А вот насчёт того, кто может называться фотографом… Называться может кто угодно, но вот являться им… Кстати, труд человека этой профессии не всегда романтика. Есть такие люди, у которых занятие фотографией иногда просто рутина, и не всегда даже оно связано с творчеством. Это как раз те, которые стопроцентно отображают истинную реальность. А вот у фотохудожника, мне кажется, несколько другая специфика, тут есть место для творчества и самовыражения!
— Какие сюжеты ты бы никогда не сняла бы? Почему?
— Не стала бы снимать всё, что связано с несчастьем людей или животных. Потому что лучше помочь, если можешь. Если нет – тогда не знаю, зачем это снимать.
— Должен ли в фотографии быть сюжет или фотография — это исключительно светопись?
— Фотография это, конечно же, светопись, но она не перестанет быть фотографией, если там появятся сюжет и история, они только обогатят её. Думаю, любой снимающий человек с замиранием сердца смотрит на красивую игру света и тени, но сделать снимок с историей и хорошим сюжетом тоже большая удача.
Насколько разной бывает фотография, настолько непохожими могут быть и фотографы. Есть ли нечто, объединяющее всех фотографов, кроме камеры и пленки? Смею предположить, что людей, занимающихся светописью, объединяет чувство хрупкости бытия. А чувство это — дар, которым изначально наделен каждый.
Помните, как у поэта: “каждый миг уносит частичку бытия”. Будто бы бытие, обладающее определенной ценностью, утекает из-под пальцев, не оставляя за собой ничего.
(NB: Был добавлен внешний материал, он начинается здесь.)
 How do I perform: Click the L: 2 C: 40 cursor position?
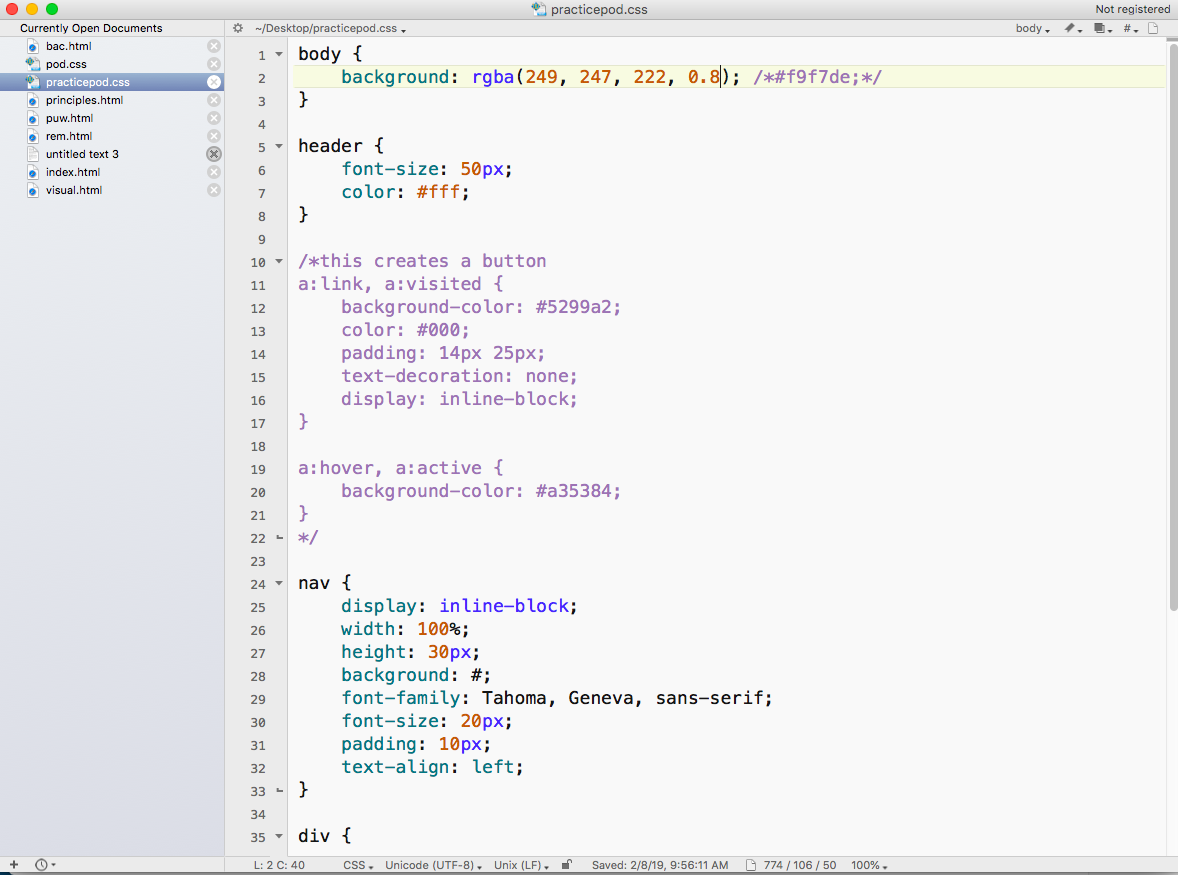point(279,865)
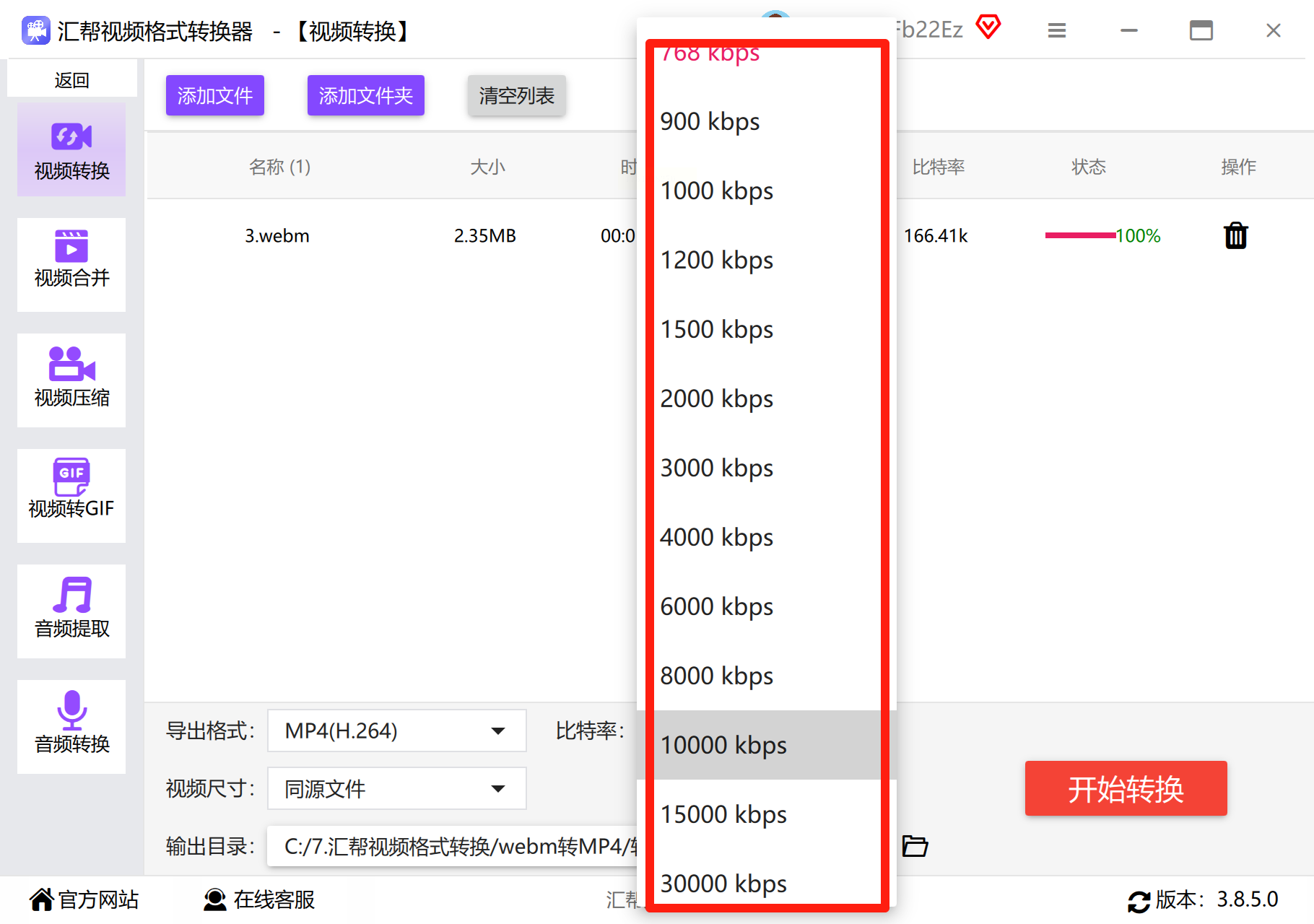
Task: Open the 视频转换 sidebar tool
Action: 71,150
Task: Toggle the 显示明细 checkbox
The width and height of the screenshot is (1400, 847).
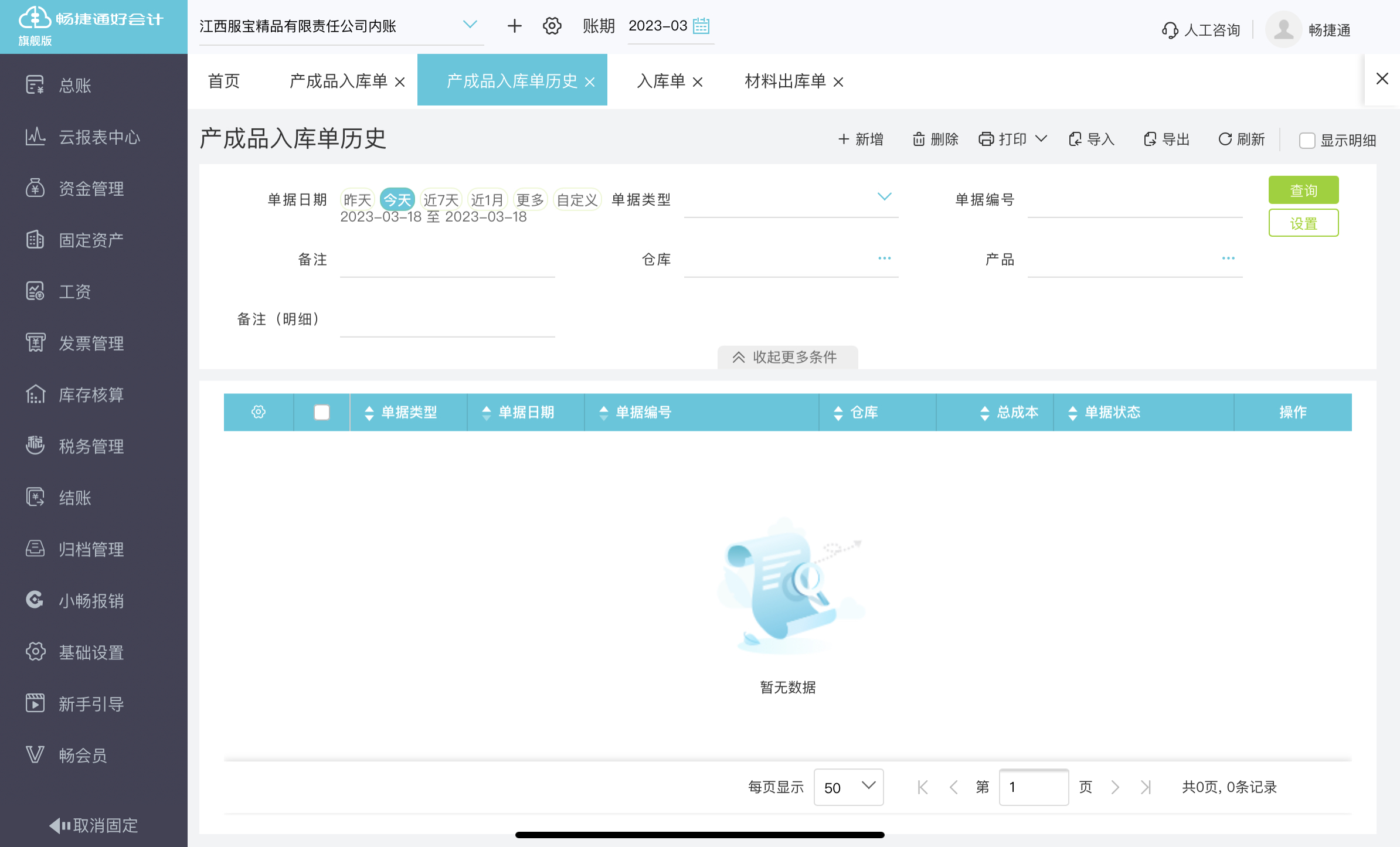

В этом смысле, фотография — обман неумолимого природного закона.
Уже в конце нашего разговора о фотографии, я попросила Ольгу обратиться к читателям, сказать или пожелать нам что-то посредством образа, посредством того изобразительного языка, которым она мастерски владеет. И вот, что она нам пожелала.
Стремитесь к свету!
А мы желаем ей радости творчества и творческих успехов.